If you did not get it yet, you never "call" any UI-related element on server side. You always do it on client side. Server side can only generate HTML text or part of it (or other resources) in HTTP response, but the UI itself always operates in the browser. What happens when the user do some action in browser, say, chooses Yes or No, depends on the purpose of handling this event. Sometimes everything happens on the client side. Everything else is performed through another HTTP request, always. This request could request the same or new URI, or send a request via a Web form (also with some or another URI called "action") or, importantly, Ajax HTTP requests. Assuming your "check the database" is performed on the server side (which is the most reasonable way), you need to generate another HTTP request in one of these ways.
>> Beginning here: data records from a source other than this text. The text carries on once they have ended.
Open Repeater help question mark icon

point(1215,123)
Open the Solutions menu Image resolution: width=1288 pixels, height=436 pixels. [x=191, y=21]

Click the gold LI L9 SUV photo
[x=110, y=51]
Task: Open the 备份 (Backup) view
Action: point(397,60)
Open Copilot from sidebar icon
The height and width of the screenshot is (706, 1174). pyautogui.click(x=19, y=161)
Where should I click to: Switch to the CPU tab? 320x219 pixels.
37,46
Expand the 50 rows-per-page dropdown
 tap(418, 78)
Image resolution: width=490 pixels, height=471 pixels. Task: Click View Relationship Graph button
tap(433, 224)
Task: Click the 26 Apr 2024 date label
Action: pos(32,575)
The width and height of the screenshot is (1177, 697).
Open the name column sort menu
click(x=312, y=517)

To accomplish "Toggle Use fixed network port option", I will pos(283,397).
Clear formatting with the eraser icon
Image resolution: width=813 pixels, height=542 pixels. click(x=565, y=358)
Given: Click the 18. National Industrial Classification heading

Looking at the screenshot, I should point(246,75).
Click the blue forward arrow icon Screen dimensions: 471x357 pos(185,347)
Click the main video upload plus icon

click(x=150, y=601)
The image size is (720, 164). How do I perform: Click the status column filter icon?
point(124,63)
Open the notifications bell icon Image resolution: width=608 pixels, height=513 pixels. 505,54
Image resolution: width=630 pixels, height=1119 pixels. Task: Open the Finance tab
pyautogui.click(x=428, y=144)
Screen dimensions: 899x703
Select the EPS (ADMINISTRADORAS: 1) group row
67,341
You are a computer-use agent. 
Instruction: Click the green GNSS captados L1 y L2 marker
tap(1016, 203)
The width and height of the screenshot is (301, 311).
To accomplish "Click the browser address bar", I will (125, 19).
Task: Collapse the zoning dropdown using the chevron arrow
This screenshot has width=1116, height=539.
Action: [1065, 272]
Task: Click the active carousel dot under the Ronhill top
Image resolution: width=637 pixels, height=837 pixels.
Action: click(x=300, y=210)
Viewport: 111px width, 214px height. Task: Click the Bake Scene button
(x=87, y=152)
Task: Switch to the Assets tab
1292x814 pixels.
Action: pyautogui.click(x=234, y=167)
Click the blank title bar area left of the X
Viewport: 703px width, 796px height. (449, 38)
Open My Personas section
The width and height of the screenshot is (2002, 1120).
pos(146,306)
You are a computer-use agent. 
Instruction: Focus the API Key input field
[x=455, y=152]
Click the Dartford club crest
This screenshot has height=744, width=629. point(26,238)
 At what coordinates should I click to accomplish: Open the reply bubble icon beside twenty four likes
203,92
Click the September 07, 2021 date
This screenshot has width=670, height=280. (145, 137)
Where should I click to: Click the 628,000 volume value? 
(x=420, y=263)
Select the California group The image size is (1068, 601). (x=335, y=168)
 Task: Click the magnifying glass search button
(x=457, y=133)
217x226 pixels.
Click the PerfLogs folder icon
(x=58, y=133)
So, we are getting back to client-side (!) UI and hence JavaScript. The simplest way to request confirmation is calling
confirm
:
var confirmation = confirm("Do you want to continue?");
if (confirmation) sendSomeHttpRequest();
The only problem, the dialog will show not "Yes"/"No", but "OK"/"Cancel" (the "if" branch with the call shown above will execute after the press on "OK"), which could be fine in most cases.
For more serious features and flexibility, you can use jQuery
Dialog
(highly recommended). You can see how it works here:
http://jqueryui.com/dialog[
^].
But I would add: requesting a user for something is usually
not the best design, by far. But suggesting the alternatives need going into much finer detail of the problem.